### Material for this task
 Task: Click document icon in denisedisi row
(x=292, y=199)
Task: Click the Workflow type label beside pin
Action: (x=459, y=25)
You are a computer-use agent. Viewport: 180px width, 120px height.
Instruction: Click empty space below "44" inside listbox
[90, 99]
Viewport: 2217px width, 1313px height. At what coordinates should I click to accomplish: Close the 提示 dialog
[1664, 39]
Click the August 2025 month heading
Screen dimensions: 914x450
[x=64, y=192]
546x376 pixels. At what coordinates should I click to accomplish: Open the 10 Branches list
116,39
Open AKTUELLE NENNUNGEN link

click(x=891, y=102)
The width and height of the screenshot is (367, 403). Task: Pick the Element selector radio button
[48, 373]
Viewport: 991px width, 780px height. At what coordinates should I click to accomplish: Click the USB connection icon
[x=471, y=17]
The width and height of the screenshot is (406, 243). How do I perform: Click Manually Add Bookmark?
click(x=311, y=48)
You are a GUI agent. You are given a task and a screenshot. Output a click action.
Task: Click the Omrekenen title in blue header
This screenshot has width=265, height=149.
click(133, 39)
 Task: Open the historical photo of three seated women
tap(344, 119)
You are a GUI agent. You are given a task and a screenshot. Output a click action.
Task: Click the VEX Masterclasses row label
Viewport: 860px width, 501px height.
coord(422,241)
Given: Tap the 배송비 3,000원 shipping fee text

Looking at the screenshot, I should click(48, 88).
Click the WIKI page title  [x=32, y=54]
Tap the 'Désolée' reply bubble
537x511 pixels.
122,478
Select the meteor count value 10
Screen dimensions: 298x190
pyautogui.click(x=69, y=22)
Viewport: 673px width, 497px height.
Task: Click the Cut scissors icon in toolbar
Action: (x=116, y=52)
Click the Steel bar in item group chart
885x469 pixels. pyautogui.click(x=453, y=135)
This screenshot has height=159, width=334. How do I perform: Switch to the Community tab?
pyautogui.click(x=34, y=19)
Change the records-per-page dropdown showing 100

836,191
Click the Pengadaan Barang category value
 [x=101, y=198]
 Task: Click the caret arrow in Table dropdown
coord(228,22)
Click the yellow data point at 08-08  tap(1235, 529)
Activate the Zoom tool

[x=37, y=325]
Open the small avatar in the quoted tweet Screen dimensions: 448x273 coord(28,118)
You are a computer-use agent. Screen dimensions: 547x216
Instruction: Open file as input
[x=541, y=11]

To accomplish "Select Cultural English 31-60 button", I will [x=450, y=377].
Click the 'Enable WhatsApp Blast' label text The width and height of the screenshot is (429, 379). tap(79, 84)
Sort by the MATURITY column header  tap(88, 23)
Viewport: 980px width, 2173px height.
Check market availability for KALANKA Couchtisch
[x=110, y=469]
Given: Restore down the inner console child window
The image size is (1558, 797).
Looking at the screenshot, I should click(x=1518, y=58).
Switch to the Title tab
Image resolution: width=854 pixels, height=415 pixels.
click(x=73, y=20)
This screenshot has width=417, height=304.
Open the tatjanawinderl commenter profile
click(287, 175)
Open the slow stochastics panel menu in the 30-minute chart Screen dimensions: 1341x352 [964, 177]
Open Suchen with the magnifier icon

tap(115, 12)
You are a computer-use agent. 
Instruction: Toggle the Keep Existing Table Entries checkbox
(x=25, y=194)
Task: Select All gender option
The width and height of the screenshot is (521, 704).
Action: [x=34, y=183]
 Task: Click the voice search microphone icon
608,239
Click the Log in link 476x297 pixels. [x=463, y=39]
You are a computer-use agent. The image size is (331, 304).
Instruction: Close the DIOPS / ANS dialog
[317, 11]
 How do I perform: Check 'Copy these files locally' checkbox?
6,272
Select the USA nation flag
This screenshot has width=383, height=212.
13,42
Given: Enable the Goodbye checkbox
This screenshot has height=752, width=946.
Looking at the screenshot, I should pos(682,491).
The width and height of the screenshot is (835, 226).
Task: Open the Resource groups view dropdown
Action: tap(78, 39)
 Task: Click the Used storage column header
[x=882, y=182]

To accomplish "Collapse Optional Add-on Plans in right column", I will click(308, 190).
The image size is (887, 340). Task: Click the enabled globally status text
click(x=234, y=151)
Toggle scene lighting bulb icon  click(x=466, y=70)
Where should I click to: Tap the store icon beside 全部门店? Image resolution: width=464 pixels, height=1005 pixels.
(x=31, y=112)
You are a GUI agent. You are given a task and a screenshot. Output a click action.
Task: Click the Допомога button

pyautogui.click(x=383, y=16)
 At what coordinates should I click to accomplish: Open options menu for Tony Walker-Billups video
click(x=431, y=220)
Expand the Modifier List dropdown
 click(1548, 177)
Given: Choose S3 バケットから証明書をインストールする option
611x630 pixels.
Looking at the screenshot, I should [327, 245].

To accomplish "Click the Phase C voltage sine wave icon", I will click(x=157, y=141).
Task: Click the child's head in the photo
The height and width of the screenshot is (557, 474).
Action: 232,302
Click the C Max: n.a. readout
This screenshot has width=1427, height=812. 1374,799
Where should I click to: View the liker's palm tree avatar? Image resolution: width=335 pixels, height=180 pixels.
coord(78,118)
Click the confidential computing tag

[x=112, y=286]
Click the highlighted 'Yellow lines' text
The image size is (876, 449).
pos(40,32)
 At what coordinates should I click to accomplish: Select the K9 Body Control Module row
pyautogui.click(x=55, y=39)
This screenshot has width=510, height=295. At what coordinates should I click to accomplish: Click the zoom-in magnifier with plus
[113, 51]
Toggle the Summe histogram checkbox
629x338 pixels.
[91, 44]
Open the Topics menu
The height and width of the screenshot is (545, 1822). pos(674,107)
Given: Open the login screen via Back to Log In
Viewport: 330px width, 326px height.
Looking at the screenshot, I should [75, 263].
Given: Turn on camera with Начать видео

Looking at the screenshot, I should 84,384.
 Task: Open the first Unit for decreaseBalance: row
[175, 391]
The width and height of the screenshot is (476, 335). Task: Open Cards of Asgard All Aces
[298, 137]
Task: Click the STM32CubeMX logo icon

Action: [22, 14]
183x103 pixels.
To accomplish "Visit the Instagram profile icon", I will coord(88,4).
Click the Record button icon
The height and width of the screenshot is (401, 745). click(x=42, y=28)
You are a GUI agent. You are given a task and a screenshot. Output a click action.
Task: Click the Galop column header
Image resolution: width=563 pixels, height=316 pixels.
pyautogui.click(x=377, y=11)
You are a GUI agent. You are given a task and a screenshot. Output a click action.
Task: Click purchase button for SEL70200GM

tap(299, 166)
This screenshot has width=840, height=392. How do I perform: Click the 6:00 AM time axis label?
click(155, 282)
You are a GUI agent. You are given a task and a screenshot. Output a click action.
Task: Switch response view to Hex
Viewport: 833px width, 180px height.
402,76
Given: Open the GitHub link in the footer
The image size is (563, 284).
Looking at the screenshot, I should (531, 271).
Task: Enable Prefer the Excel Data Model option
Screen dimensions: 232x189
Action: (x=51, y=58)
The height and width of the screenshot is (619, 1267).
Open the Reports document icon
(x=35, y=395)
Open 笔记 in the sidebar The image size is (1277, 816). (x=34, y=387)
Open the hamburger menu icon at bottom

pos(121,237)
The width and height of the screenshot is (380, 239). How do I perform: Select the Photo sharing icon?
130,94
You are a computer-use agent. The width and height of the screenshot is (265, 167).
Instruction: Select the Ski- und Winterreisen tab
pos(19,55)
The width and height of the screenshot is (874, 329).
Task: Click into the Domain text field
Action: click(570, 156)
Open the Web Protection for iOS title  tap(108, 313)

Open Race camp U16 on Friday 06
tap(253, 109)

### Exercise objective
Reproduce the material above precisely, omitting nothing.

### Final answer
 Task: Click document icon in denisedisi row
(x=292, y=199)
Task: Click the Workflow type label beside pin
Action: (x=459, y=25)
You are a computer-use agent. Viewport: 180px width, 120px height.
Instruction: Click empty space below "44" inside listbox
[90, 99]
Viewport: 2217px width, 1313px height. At what coordinates should I click to accomplish: Close the 提示 dialog
[1664, 39]
Click the August 2025 month heading
Screen dimensions: 914x450
[x=64, y=192]
546x376 pixels. At what coordinates should I click to accomplish: Open the 10 Branches list
116,39
Open AKTUELLE NENNUNGEN link

click(x=891, y=102)
The width and height of the screenshot is (367, 403). Task: Pick the Element selector radio button
[48, 373]
Viewport: 991px width, 780px height. At what coordinates should I click to accomplish: Click the USB connection icon
[x=471, y=17]
The width and height of the screenshot is (406, 243). How do I perform: Click Manually Add Bookmark?
click(x=311, y=48)
You are a GUI agent. You are given a task and a screenshot. Output a click action.
Task: Click the Omrekenen title in blue header
This screenshot has width=265, height=149.
click(133, 39)
 Task: Open the historical photo of three seated women
tap(344, 119)
You are a GUI agent. You are given a task and a screenshot. Output a click action.
Task: Click the VEX Masterclasses row label
Viewport: 860px width, 501px height.
coord(422,241)
Given: Tap the 배송비 3,000원 shipping fee text

Looking at the screenshot, I should click(48, 88).
Click the WIKI page title  [x=32, y=54]
Tap the 'Désolée' reply bubble
537x511 pixels.
122,478
Select the meteor count value 10
Screen dimensions: 298x190
pyautogui.click(x=69, y=22)
Viewport: 673px width, 497px height.
Task: Click the Cut scissors icon in toolbar
Action: (x=116, y=52)
Click the Steel bar in item group chart
885x469 pixels. pyautogui.click(x=453, y=135)
This screenshot has height=159, width=334. How do I perform: Switch to the Community tab?
pyautogui.click(x=34, y=19)
Change the records-per-page dropdown showing 100

836,191
Click the Pengadaan Barang category value
 [x=101, y=198]
 Task: Click the caret arrow in Table dropdown
coord(228,22)
Click the yellow data point at 08-08  tap(1235, 529)
Activate the Zoom tool

[x=37, y=325]
Open the small avatar in the quoted tweet Screen dimensions: 448x273 coord(28,118)
You are a computer-use agent. Screen dimensions: 547x216
Instruction: Open file as input
[x=541, y=11]

To accomplish "Select Cultural English 31-60 button", I will [x=450, y=377].
Click the 'Enable WhatsApp Blast' label text The width and height of the screenshot is (429, 379). tap(79, 84)
Sort by the MATURITY column header  tap(88, 23)
Viewport: 980px width, 2173px height.
Check market availability for KALANKA Couchtisch
[x=110, y=469]
Given: Restore down the inner console child window
The image size is (1558, 797).
Looking at the screenshot, I should click(x=1518, y=58).
Switch to the Title tab
Image resolution: width=854 pixels, height=415 pixels.
click(x=73, y=20)
This screenshot has width=417, height=304.
Open the tatjanawinderl commenter profile
click(287, 175)
Open the slow stochastics panel menu in the 30-minute chart Screen dimensions: 1341x352 [964, 177]
Open Suchen with the magnifier icon

tap(115, 12)
You are a computer-use agent. 
Instruction: Toggle the Keep Existing Table Entries checkbox
(x=25, y=194)
Task: Select All gender option
The width and height of the screenshot is (521, 704).
Action: [x=34, y=183]
 Task: Click the voice search microphone icon
608,239
Click the Log in link 476x297 pixels. [x=463, y=39]
You are a computer-use agent. The image size is (331, 304).
Instruction: Close the DIOPS / ANS dialog
[317, 11]
 How do I perform: Check 'Copy these files locally' checkbox?
6,272
Select the USA nation flag
This screenshot has width=383, height=212.
13,42
Given: Enable the Goodbye checkbox
This screenshot has height=752, width=946.
Looking at the screenshot, I should pos(682,491).
The width and height of the screenshot is (835, 226).
Task: Open the Resource groups view dropdown
Action: tap(78, 39)
 Task: Click the Used storage column header
[x=882, y=182]

To accomplish "Collapse Optional Add-on Plans in right column", I will click(308, 190).
The image size is (887, 340). Task: Click the enabled globally status text
click(x=234, y=151)
Toggle scene lighting bulb icon  click(x=466, y=70)
Where should I click to: Tap the store icon beside 全部门店? Image resolution: width=464 pixels, height=1005 pixels.
(x=31, y=112)
You are a GUI agent. You are given a task and a screenshot. Output a click action.
Task: Click the Допомога button

pyautogui.click(x=383, y=16)
 At what coordinates should I click to accomplish: Open options menu for Tony Walker-Billups video
click(x=431, y=220)
Expand the Modifier List dropdown
 click(1548, 177)
Given: Choose S3 バケットから証明書をインストールする option
611x630 pixels.
Looking at the screenshot, I should [327, 245].

To accomplish "Click the Phase C voltage sine wave icon", I will click(x=157, y=141).
Task: Click the child's head in the photo
The height and width of the screenshot is (557, 474).
Action: 232,302
Click the C Max: n.a. readout
This screenshot has width=1427, height=812. 1374,799
Where should I click to: View the liker's palm tree avatar? Image resolution: width=335 pixels, height=180 pixels.
coord(78,118)
Click the confidential computing tag

[x=112, y=286]
Click the highlighted 'Yellow lines' text
The image size is (876, 449).
pos(40,32)
 At what coordinates should I click to accomplish: Select the K9 Body Control Module row
pyautogui.click(x=55, y=39)
This screenshot has width=510, height=295. At what coordinates should I click to accomplish: Click the zoom-in magnifier with plus
[113, 51]
Toggle the Summe histogram checkbox
629x338 pixels.
[91, 44]
Open the Topics menu
The height and width of the screenshot is (545, 1822). pos(674,107)
Given: Open the login screen via Back to Log In
Viewport: 330px width, 326px height.
Looking at the screenshot, I should [75, 263].
Given: Turn on camera with Начать видео

Looking at the screenshot, I should 84,384.
 Task: Open the first Unit for decreaseBalance: row
[175, 391]
The width and height of the screenshot is (476, 335). Task: Open Cards of Asgard All Aces
[298, 137]
Task: Click the STM32CubeMX logo icon

Action: [22, 14]
183x103 pixels.
To accomplish "Visit the Instagram profile icon", I will coord(88,4).
Click the Record button icon
The height and width of the screenshot is (401, 745). click(x=42, y=28)
You are a GUI agent. You are given a task and a screenshot. Output a click action.
Task: Click the Galop column header
Image resolution: width=563 pixels, height=316 pixels.
pyautogui.click(x=377, y=11)
You are a GUI agent. You are given a task and a screenshot. Output a click action.
Task: Click purchase button for SEL70200GM

tap(299, 166)
This screenshot has width=840, height=392. How do I perform: Click the 6:00 AM time axis label?
click(155, 282)
You are a GUI agent. You are given a task and a screenshot. Output a click action.
Task: Switch response view to Hex
Viewport: 833px width, 180px height.
402,76
Given: Open the GitHub link in the footer
The image size is (563, 284).
Looking at the screenshot, I should (531, 271).
Task: Enable Prefer the Excel Data Model option
Screen dimensions: 232x189
Action: (x=51, y=58)
The height and width of the screenshot is (619, 1267).
Open the Reports document icon
(x=35, y=395)
Open 笔记 in the sidebar The image size is (1277, 816). (x=34, y=387)
Open the hamburger menu icon at bottom

pos(121,237)
The width and height of the screenshot is (380, 239). How do I perform: Select the Photo sharing icon?
130,94
You are a computer-use agent. The width and height of the screenshot is (265, 167).
Instruction: Select the Ski- und Winterreisen tab
pos(19,55)
The width and height of the screenshot is (874, 329).
Task: Click into the Domain text field
Action: click(570, 156)
Open the Web Protection for iOS title  tap(108, 313)

Open Race camp U16 on Friday 06
tap(253, 109)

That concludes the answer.